/---
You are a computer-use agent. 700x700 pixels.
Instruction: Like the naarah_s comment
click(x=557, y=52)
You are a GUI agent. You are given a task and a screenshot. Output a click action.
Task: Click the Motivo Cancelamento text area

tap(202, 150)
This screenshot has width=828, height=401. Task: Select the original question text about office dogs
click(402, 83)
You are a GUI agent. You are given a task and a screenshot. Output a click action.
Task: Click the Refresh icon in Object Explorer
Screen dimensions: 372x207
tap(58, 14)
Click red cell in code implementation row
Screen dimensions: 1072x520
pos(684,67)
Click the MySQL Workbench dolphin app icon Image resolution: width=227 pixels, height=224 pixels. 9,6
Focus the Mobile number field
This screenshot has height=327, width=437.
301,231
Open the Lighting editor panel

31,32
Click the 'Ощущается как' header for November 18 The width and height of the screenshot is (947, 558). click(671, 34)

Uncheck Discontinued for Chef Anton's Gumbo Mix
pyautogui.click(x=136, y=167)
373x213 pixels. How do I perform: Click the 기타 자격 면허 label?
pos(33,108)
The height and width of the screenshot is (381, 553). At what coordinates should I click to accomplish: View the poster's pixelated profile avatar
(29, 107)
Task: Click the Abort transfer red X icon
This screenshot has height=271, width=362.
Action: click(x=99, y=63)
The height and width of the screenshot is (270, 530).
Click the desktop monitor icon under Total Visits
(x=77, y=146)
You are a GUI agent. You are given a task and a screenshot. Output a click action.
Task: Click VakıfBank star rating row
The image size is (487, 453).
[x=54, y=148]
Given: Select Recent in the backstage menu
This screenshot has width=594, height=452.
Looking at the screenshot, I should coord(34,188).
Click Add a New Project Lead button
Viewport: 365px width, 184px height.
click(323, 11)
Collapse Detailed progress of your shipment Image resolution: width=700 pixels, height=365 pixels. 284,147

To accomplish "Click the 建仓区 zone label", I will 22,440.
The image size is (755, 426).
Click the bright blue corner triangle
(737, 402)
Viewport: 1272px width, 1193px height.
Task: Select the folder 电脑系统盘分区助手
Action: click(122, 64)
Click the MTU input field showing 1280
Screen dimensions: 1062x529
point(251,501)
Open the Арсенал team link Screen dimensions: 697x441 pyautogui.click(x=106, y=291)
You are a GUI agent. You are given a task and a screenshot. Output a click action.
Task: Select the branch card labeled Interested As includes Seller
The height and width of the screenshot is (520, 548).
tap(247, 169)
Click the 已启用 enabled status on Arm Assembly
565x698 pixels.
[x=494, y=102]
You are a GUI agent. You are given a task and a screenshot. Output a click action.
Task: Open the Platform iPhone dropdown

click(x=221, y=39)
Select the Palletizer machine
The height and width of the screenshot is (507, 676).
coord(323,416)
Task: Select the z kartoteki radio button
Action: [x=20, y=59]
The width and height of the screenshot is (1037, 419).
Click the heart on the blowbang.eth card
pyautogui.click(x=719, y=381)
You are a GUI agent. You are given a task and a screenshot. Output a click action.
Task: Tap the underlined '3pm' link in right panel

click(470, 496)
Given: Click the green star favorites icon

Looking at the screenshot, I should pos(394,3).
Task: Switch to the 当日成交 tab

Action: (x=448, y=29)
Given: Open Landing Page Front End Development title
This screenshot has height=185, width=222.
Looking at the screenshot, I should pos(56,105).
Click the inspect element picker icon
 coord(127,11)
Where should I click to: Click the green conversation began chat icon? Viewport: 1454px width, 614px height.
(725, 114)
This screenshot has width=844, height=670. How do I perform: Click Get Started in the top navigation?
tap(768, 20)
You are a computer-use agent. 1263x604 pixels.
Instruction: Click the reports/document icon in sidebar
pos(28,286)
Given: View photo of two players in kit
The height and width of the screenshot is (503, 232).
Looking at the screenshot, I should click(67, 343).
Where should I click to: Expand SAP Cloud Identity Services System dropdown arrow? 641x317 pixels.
\---
An exact copy of the lines from the one with "Given: Click the green star favorites icon" through the final line of the entries is the whole answer.

Given: Click the green star favorites icon

Looking at the screenshot, I should pos(394,3).
Task: Switch to the 当日成交 tab

Action: (x=448, y=29)
Given: Open Landing Page Front End Development title
This screenshot has height=185, width=222.
Looking at the screenshot, I should pos(56,105).
Click the inspect element picker icon
 coord(127,11)
Where should I click to: Click the green conversation began chat icon? Viewport: 1454px width, 614px height.
(725, 114)
This screenshot has width=844, height=670. How do I perform: Click Get Started in the top navigation?
tap(768, 20)
You are a computer-use agent. 1263x604 pixels.
Instruction: Click the reports/document icon in sidebar
pos(28,286)
Given: View photo of two players in kit
The height and width of the screenshot is (503, 232).
Looking at the screenshot, I should click(67, 343).
Where should I click to: Expand SAP Cloud Identity Services System dropdown arrow? 641x317 pixels.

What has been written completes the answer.